Sustainable Food Cities has come of age. Over 30% of food eaten in this country is within places in the network. Justifiably it now wants more recognition, and has written to food and farming Minister to offer its help in the coming turbulence of post Brexit food and farming policy. Ben Reynolds traces this transition of a network finding its voice.

You’d be forgiven for missing last week’s Sustainable Food Cities conference in Edinburgh. It wasn’t widely advertised, as it was only open to those who are part of the Food Cities network. Nor was it headline news, bar a surge in twitter activity over the two days. But this wasn’t a niche gathering. Places were hard fought for, and amongst the 150 attendees, mostly from local areas around the UK, and many more who couldn’t make it, there was a distinct lack of many of the usual food and farming NGOs.  And rightly so. These annual gatherings, now in their fourth year have been incubators of a very specific kind of work, and of those people who are driving that work around the UK.

This was not just a gathering of farmers (as if anyone is just a farmer!), or of community groups, council workers, markets, makers, food writers or rights activists. Those present were leaders and representatives of food partnerships that bring all of these folk together, from almost fifty parts of the UK, and many more if you include those in the process of setting up.  Many of you will have heard of food partnerships. It is, by now, hardly a new concept. So why write another article about it, and why now? Many of these partnerships, the likes of Brighton, Bristol, London and Manchester have been going for over ten years now. Two of whom, London and Manchester, only at this conference have now finally received awards for their years of hard work. This is not an exercise in quick wins. And whilst there have been many of those along the way, this is a movement that is in it for the long haul, that is looking at the bigger picture, and how over the decades to come it can play a crucial part in our changing food system.

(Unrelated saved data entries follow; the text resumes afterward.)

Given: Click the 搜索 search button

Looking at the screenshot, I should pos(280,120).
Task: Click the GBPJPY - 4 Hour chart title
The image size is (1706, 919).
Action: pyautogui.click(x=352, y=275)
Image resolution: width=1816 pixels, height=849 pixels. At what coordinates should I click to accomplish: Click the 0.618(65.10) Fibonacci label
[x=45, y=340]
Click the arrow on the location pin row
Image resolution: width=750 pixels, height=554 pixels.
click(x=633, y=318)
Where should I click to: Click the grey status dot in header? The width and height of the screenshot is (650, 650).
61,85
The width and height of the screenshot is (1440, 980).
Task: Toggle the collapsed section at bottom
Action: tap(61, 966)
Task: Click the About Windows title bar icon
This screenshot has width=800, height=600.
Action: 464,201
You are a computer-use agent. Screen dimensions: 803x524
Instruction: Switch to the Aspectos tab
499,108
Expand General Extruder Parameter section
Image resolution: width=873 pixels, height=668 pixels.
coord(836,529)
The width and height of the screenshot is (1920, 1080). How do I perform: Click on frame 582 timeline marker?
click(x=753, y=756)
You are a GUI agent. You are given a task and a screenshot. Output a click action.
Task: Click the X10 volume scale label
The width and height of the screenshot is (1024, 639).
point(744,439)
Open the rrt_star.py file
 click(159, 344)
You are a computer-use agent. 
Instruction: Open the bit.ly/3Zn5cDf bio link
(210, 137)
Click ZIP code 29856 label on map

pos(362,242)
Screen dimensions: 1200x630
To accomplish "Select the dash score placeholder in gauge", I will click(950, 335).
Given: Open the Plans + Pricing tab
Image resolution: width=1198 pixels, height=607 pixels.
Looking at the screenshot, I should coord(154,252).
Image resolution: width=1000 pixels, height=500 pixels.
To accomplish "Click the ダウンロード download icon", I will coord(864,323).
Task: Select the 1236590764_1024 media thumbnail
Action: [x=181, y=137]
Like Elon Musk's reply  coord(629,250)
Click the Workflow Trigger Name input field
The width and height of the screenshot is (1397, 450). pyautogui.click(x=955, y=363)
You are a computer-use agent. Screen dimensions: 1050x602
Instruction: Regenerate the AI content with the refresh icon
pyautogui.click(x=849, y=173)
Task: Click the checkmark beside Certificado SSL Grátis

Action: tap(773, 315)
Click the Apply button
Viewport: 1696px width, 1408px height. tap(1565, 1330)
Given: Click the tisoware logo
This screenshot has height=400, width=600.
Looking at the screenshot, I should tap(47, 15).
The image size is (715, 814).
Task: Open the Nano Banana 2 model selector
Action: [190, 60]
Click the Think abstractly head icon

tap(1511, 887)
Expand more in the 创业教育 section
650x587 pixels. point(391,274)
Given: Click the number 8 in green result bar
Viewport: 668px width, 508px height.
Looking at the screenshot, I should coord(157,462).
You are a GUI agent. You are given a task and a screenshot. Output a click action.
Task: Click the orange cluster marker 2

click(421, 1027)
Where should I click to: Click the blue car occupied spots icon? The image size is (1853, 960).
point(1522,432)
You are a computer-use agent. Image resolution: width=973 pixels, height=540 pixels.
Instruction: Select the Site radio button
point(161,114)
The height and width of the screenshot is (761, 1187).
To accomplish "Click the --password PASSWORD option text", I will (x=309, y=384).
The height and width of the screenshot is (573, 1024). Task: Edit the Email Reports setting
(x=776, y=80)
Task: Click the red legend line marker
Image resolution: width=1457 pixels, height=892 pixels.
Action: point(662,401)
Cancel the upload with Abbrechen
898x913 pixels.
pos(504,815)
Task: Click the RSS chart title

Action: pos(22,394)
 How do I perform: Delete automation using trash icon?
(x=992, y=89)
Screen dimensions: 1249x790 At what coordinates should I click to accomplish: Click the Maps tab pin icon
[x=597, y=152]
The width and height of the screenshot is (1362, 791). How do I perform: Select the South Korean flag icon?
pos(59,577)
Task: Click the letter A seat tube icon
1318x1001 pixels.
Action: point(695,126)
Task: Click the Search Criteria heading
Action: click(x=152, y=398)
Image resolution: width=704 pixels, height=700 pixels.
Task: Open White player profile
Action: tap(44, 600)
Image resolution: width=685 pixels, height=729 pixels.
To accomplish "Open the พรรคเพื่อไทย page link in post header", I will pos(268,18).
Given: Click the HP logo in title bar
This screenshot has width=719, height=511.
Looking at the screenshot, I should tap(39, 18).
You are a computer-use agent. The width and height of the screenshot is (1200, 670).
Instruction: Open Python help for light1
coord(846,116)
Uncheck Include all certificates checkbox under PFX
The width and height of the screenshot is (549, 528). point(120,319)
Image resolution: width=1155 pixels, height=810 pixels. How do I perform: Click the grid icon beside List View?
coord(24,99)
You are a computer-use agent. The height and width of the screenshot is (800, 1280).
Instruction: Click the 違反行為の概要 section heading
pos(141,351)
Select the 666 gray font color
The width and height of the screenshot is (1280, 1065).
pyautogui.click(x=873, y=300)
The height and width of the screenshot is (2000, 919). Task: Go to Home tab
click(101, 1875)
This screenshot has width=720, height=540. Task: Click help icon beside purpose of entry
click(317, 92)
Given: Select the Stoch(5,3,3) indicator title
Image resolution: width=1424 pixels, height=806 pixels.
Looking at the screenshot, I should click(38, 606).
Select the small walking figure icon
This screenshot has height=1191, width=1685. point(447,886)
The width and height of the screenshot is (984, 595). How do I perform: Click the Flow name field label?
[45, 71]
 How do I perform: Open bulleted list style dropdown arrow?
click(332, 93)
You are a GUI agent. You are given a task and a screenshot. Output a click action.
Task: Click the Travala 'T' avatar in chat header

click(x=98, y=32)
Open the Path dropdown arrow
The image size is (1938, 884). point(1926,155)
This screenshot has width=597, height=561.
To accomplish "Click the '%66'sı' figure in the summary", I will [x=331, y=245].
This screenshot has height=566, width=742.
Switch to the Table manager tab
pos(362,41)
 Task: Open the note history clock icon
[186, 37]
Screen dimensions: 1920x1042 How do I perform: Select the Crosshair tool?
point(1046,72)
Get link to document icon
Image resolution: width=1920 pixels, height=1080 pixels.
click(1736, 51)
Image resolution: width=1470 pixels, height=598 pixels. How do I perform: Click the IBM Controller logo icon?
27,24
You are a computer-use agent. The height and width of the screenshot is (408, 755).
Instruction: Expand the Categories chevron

I use that word ‘movement’ pointedly. There was a shift at this year’s event. A network shares ideas and information, whereas a movement creates change. We heard about how this partnership approach has underpinned impressive work on issues such as sustainable fish, with caterers serving 700million meals across the UK now committed to only sourcing from sustainable stocks, as well as pioneering work on tackling child holiday hunger, food waste, childhood obesity and food poverty. This approach is not going unnoticed internationally, with the creation of Dutch, Nordic and German food cities networks being established over the past 12 months.

But I’m still dodging my own question. Why write this now? Whilst the previous two years have felt politically turbulent, it’s in the last few weeks that food and farming has come more to the fore. For the first time in many years, food featured heavily in the election manifestos, and when, as with the Conservative commitment to cut Universal Infant Free School Meals, it was a step backwards in improving our food culture and with the consequent impact on health, poverty and jobs, it led to a huge public backlash. And one that would appear to have worked, with sources suggesting a u-turn. Buoyed by this success, the food movement can turn its sights onto the next challenge, and as many have been keen to stress, the opportunity, posed by Brexit.

Combining the populations of those cities, towns, boroughs, and places in the SFC network, it amounts to almost 20million people. Put another way, over 30% of the food eaten in this country is within those places in the network, and much more if you include those commuting in, and eating out. These do not represent many farming communities, it is true, but they have a profound impact on what we eat, where we eat, how much we eat, and how much we waste. And in turn this will have a huge influence on the demand for what is grown, reared and caught, how it is produced, and on those producers’ livelihoods.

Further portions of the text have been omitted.